Exercise prompt: Reproduce the lines verbatim, from the first line through the line containing "What do you see at coordinates (800, 488)".
****************************************
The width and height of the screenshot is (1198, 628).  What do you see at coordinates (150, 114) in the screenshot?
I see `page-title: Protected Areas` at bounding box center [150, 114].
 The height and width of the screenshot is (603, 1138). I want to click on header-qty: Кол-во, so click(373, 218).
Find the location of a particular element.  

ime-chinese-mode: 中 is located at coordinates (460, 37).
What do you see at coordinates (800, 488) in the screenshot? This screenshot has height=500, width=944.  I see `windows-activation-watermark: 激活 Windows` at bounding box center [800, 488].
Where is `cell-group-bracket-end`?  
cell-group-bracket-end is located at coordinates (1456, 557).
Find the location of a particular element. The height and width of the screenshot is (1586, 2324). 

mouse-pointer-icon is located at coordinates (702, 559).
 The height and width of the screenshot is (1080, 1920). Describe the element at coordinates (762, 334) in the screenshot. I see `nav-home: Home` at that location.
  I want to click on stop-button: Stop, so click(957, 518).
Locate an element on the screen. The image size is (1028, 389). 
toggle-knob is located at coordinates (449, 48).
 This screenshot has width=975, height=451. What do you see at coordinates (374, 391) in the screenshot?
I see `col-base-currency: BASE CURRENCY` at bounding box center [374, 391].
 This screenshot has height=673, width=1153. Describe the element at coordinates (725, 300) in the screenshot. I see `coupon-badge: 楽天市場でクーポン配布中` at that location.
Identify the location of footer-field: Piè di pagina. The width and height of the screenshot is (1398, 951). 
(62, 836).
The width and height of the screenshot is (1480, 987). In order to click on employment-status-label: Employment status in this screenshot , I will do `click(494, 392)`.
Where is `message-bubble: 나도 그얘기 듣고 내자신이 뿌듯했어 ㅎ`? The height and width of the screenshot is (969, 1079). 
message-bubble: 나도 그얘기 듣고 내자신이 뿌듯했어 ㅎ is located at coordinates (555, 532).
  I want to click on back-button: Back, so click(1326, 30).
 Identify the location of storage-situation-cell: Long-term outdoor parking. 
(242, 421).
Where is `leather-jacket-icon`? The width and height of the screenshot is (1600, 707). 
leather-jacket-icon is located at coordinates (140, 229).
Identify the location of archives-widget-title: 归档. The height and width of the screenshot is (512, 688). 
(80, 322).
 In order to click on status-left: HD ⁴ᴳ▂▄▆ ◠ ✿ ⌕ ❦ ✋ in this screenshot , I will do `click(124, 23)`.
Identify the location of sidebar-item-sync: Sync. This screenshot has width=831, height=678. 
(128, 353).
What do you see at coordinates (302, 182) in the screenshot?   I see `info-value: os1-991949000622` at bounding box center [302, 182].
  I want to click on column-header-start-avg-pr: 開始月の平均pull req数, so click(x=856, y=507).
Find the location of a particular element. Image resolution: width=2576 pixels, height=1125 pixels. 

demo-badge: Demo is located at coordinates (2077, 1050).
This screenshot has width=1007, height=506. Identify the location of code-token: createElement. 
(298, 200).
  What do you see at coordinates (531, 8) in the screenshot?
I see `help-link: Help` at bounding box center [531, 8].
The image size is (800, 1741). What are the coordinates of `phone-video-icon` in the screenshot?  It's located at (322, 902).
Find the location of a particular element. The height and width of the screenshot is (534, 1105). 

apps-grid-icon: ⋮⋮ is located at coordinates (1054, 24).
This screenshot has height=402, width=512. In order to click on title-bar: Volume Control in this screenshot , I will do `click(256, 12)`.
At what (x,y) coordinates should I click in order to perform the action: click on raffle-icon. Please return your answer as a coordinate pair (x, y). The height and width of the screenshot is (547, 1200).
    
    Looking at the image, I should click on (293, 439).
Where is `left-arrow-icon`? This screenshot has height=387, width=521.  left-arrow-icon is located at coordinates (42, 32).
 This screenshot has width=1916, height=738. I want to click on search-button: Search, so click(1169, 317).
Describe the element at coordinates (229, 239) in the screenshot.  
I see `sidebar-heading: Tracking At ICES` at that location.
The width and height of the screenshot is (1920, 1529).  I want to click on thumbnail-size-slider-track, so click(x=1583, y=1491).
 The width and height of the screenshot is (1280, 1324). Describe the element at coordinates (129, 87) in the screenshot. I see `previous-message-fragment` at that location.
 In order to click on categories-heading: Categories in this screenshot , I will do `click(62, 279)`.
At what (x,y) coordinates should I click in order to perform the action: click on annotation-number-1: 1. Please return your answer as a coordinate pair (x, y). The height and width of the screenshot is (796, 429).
****************************************
Response to this task:
The width and height of the screenshot is (1198, 628).  What do you see at coordinates (150, 114) in the screenshot?
I see `page-title: Protected Areas` at bounding box center [150, 114].
 The height and width of the screenshot is (603, 1138). I want to click on header-qty: Кол-во, so click(373, 218).
Find the location of a particular element.  

ime-chinese-mode: 中 is located at coordinates (460, 37).
What do you see at coordinates (800, 488) in the screenshot? This screenshot has height=500, width=944.  I see `windows-activation-watermark: 激活 Windows` at bounding box center [800, 488].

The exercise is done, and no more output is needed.